---------- Source document ----------

I promptly forgot about the test. A week later, I received a phone call. A nurse on the other end very kindly broke it to me that I had gestational diabetes. She asked me how I felt about hearing the news, I remember feeling utterly shocked and after I put down the phone, I burst into tears.
And so began the routine of blood tests every two hours, writing down everything I ate, and constant scrutinising of sugar and carb content in foods. My body was so sensitive to glucose that I could only eat two strawberries in one sitting. If I ate one more, it would send my blood sugar count sky high.
And the cravings… I was pregnant, tired and over it. I wanted carbs, I wanted sugar and I wanted to be able to eat a whole bowl of mashed potato without worrying about my next blood test. I wanted to sleep in without having to wake early to test my morning glucose levels. I wanted to sit on the couch and watch movies instead of heading to the gym every night in the bid to keep my natural insulin levels up.
One Saturday afternoon, my husband and I were sitting at the window in Beatrix. We had just shared the most divine Mcivorf pulled pork roll. My husband spotting me gazing wistfully at the heaving cake display, and said ‘You pick out one that you like and I promise I will deliver it to you when our son is born.’
Somehow, that was all the motivation I needed to get through the next few weeks. Whenever I felt upset about not being able to eat something I wanted, I thought about that cake stand. I stayed disciplined and felt proud that I was giving my unborn child the best start in life I could.
The day after my son was born, my husband came in smiling with a box stamped with the iconic Beatrix beaters. Inside was a slice of sunny Tangelo Chiffon Cake. It was wistfully light, fluffy and perfect. I will never forget that first bite, and I will always connect that cake with the joyful arrival of my son.
Pastry chef and owner Nat Paull was trained by Maggie Beer, and has worked with Greg Malouf, Stephanie Alexander and Cath Claringbold. Her small, minimal and sunny corner cafe serves up a different sandwich roll every day. The produce used is ethical, usually locally sourced – sometimes even from her customers’ gardens. She cooks from the heart and her offerings are subtle, layered, and flavour combinations surprising.
The range of cakes is impressive, the slices generous, and you will find yourself leaving with a few to take home. If you intend to take the kids, head there early to grab a spot and keep in mind that the tiny venue can get very busy on weekends. The staff are lovely and always accommodating of little ones.
When we visited last, we purchased our cake as takeaway. Eden and I headed back to my place and promptly consumed, between us, three huge dreamy pieces of cake, while our toddlers enjoyed their play date. It is probably lucky that our bubbas are too young for sugar, because we weren’t into sharing!

----------

▸ **Instruction**
Answer these questions from the Beatrix story:
1. How many strawberries could the writer eat in one sitting?
2. What cake was in the box the husband brought the day after the son was born?
3. Who trained the pastry chef and owner Nat Paull?

---------- Excerpted records ----------

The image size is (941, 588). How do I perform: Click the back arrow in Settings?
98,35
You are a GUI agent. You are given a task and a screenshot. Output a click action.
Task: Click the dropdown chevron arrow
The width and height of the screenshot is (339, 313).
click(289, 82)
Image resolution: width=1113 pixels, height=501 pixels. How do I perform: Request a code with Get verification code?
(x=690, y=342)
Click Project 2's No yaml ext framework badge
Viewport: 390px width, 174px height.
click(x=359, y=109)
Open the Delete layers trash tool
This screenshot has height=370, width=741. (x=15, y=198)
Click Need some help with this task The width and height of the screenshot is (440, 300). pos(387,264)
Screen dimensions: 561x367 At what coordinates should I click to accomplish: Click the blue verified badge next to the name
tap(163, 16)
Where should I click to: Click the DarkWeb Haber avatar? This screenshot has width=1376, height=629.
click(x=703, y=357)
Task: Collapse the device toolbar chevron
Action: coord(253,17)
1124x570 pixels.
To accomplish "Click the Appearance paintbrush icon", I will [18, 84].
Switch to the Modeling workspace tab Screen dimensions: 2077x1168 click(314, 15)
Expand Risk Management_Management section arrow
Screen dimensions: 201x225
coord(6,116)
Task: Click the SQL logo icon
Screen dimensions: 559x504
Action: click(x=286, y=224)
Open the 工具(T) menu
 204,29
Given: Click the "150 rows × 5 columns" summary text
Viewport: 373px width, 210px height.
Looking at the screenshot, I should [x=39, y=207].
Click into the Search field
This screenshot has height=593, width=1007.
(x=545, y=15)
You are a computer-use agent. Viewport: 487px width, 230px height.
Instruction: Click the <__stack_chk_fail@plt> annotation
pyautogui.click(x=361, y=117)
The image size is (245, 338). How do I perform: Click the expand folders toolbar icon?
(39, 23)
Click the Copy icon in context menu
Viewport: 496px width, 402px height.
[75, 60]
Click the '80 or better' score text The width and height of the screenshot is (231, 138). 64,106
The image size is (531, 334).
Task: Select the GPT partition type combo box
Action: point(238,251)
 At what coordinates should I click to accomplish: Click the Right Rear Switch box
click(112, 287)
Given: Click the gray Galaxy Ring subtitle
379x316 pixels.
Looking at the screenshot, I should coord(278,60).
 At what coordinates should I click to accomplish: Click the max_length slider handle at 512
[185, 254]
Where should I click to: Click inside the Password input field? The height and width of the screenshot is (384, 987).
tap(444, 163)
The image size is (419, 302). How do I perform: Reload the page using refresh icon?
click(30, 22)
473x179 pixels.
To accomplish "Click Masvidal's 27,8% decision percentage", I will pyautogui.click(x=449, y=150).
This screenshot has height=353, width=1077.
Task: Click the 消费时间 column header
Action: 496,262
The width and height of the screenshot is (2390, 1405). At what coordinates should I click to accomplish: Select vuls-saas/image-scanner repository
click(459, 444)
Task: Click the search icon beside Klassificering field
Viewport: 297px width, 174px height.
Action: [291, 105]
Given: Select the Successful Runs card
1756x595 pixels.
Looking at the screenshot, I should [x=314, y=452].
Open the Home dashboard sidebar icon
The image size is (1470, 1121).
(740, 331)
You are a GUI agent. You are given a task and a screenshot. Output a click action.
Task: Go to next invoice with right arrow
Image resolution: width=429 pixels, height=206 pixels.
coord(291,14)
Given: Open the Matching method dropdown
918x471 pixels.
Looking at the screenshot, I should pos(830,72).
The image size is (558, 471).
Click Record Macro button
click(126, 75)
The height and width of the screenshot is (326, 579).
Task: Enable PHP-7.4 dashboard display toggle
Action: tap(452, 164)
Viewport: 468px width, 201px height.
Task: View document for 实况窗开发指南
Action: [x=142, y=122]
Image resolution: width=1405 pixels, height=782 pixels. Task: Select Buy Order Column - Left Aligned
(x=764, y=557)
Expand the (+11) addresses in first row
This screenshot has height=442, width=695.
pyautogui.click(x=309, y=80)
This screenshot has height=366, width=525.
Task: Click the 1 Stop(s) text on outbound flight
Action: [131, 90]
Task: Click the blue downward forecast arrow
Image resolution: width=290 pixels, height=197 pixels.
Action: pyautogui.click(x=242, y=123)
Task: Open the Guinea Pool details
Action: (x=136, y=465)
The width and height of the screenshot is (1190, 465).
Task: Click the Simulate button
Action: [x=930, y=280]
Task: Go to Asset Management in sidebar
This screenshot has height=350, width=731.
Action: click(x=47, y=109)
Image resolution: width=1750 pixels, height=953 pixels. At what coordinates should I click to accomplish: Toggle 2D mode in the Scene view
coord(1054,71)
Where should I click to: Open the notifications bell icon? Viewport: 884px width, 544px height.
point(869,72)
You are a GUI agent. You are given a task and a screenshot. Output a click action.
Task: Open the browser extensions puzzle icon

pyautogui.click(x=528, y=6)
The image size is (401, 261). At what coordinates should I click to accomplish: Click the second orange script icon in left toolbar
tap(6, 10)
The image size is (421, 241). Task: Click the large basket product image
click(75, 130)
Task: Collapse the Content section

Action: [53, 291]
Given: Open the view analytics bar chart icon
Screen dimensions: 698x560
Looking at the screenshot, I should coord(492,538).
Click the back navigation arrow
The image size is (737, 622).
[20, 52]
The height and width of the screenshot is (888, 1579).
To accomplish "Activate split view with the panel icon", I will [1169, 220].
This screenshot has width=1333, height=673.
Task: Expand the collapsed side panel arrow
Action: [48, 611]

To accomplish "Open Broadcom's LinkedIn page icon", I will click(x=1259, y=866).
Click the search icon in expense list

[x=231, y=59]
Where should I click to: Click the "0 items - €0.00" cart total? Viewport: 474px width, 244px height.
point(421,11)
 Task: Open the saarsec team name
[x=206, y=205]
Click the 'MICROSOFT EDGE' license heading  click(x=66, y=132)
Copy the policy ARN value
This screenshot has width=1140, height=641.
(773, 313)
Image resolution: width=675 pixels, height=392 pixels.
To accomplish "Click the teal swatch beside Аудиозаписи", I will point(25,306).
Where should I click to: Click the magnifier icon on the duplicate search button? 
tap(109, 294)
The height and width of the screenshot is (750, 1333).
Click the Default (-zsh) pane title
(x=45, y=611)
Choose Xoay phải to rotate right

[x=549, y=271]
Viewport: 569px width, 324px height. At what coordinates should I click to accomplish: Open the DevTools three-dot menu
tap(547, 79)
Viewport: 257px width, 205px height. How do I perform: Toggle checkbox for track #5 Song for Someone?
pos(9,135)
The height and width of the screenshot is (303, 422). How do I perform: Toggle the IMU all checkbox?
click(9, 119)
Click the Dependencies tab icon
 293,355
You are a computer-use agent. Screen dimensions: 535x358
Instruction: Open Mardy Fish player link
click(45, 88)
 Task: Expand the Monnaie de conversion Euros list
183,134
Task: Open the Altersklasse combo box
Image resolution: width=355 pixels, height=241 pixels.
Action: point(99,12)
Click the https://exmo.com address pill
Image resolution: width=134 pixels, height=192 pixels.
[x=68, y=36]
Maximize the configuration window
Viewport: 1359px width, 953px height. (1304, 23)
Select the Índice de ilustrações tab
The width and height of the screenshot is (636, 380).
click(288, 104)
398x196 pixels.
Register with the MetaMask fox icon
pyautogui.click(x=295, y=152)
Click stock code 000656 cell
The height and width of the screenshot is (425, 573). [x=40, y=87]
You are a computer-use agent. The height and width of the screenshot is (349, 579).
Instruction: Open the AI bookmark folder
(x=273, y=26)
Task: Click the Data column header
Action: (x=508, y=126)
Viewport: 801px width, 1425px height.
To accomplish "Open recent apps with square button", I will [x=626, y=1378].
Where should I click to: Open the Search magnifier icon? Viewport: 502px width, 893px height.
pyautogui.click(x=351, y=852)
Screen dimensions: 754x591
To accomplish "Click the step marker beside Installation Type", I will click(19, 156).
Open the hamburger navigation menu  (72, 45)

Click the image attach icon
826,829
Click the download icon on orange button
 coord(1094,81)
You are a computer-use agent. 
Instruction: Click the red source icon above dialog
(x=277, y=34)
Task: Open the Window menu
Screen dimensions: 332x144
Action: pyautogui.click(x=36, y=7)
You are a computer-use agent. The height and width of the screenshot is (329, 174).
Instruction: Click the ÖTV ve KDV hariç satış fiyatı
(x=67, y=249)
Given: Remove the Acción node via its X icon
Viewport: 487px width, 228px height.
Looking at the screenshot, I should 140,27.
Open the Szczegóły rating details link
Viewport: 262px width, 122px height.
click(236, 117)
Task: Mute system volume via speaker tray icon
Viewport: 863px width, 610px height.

----------

▸ **Output of the task**
1. Two
2. A slice of Tangelo Chiffon Cake
3. Maggie Beer